Anyone who is a fan of the Narnia stories by C S Lewis, knows that the central character, Aslan, is a lion – but he is not “a tame lion.”  I don’t know what a tame lion might look like but as a child I saw caged lions in zoos and others in a circus trained to do tricks that go against their nature.

Perhaps our history as Christians shows us over and over again as people who have tried to “tame” our faith so that we could live comfortably with it or cage it in order to control it and thus not face its reality.  All that has happened is that we have made it look insipid.  People fall away from the Christian faith and turn elsewhere to find something that will take them to the heart of their need, acknowledged but not always understood.  So we get young men (and women), some of whom have grown up in Christian families, choosing to become terrorists.

A quotation was given to us this week by one of our retreat conductors at Launde Abbey.  I am paraphrasing but he said, “The destruction of the Twin Towers in 9-11 was as evil a things as you could get, but it was breath-taking in its imagination.  The only way to overcome such evil is not to go to war against it but to try to out-imagine it.”

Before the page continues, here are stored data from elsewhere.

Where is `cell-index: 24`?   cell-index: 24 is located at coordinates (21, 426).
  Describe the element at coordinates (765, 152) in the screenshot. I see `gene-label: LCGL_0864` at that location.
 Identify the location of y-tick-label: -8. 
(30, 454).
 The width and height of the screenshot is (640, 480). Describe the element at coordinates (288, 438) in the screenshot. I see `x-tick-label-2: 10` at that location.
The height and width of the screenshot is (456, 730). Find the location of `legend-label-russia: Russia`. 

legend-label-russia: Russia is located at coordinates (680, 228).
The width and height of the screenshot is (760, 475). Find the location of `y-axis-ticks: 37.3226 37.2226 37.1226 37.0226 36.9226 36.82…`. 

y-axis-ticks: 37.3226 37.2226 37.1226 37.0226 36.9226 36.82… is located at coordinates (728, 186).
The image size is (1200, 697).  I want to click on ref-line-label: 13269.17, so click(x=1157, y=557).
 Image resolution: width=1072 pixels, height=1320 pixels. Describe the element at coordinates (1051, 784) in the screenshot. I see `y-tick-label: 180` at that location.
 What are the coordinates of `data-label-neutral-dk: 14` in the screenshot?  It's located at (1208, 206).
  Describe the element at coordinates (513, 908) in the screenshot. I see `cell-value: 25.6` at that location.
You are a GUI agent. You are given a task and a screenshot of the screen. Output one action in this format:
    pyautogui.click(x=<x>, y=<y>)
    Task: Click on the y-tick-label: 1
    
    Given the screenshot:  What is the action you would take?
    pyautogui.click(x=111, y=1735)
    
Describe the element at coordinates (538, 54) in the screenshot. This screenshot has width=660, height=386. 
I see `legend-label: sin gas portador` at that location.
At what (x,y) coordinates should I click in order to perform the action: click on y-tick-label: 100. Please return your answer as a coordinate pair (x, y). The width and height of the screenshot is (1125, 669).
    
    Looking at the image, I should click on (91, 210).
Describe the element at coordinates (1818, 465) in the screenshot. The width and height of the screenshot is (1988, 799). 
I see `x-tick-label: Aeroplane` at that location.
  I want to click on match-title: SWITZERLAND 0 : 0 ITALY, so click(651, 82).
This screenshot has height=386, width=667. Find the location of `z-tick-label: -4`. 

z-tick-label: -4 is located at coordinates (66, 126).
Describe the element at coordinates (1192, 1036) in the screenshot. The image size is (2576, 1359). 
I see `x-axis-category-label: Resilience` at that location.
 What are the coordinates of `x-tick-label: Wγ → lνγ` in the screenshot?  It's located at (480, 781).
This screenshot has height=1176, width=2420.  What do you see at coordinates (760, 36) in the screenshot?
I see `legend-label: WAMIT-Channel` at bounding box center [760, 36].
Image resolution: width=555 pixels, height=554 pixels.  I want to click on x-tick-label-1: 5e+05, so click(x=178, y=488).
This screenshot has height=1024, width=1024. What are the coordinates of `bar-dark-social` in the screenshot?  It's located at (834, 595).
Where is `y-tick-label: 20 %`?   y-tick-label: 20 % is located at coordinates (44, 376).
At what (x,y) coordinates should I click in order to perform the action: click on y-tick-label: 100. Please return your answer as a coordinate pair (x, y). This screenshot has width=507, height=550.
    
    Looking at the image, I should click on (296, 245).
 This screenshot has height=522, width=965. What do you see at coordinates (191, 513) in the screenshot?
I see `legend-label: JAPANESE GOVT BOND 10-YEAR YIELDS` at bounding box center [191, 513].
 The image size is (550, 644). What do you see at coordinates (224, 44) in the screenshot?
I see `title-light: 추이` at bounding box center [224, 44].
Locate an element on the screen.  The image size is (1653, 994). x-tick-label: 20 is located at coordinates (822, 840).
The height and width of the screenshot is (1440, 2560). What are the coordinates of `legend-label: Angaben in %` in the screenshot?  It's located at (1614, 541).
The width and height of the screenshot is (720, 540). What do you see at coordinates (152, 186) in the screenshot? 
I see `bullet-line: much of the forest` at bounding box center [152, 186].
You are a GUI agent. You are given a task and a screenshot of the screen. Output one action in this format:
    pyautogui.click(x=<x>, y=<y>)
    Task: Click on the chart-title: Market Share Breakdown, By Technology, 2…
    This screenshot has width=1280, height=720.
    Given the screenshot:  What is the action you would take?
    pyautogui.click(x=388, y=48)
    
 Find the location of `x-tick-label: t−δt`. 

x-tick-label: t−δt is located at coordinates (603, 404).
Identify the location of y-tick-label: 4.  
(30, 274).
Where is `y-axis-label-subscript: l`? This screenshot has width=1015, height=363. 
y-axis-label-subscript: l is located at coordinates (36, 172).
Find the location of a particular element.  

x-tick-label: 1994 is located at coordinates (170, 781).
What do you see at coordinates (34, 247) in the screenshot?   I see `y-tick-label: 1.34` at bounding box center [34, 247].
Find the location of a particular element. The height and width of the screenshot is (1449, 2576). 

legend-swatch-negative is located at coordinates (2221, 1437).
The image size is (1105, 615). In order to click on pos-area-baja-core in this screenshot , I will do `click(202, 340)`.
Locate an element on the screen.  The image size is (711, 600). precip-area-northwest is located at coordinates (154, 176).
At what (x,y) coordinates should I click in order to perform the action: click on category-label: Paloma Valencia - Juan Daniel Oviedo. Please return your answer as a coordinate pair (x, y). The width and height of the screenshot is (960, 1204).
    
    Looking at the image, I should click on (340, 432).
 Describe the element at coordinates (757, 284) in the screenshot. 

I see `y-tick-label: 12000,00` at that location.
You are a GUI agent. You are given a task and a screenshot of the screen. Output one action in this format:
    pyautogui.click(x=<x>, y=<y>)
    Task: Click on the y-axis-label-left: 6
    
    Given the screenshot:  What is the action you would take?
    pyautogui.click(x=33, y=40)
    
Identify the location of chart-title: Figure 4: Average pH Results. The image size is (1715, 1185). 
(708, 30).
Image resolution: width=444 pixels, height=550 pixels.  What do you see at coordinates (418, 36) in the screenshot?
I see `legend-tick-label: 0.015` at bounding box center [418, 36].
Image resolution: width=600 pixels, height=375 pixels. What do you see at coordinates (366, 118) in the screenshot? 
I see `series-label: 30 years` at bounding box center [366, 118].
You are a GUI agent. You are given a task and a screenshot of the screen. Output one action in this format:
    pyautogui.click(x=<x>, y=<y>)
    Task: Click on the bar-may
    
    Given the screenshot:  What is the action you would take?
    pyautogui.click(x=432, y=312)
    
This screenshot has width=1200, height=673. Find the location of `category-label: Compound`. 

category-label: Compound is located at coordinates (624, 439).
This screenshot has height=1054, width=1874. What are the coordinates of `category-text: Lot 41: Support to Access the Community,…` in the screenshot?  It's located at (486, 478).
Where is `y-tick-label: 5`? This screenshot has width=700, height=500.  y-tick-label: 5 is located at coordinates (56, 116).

Lately, after having been a life-long Christian, I am really beginning to “get” just how radical is the message of Jesus Christ, when it comes to “out-imagining.”  Turning the other cheek, loving your enemies, doing good to those who hurt you may sound like the first lesson in how to be a doormat.  But history shows that when people have done this, i.e. practiced passive resistance, as in the Salt Marches in India under Gandhi or the work of the African American Civil Rights Movement under Martin Luther King, the world has been changed.  The most powerful witness to this is the very man who inspired Gandhi and King, Jesus Christ, who sought forgiveness for those who were executing him even as they drove the nails into his hands and feet.  He changed the whole world and the course of history forever.

For this radical change to happen however, there has to be a double journey.  That of the individual on the inside and that of the community coming together with the same vision.  It has all gone horribly wrong in history when the work of forgiveness has not gone on inside individuals first.  If I do not turn to God in prayer first and face my old nagging wounds, my bitterness and my resentment that come up again and again; if I do not strive against my own darkness and find the light of Christ and his compassion and forgiveness, I will not be able to be part of God’s solution, his radical re-imagining of the world.  If I take a shortcut and just act out these things with others on the outside without the inner work of prayer, I may end up doing what has so often been done in the past with good intentions, become part of a movement that sets out to change the world for the good but ends up enslaving and destroying everything that gets in the way of my faith, my ideas.

Christ is our model.  He stated that he could do nothing without his Father and often went off alone to be with him in prayer.  Why would we imagine that we could be Christian people without the same practice?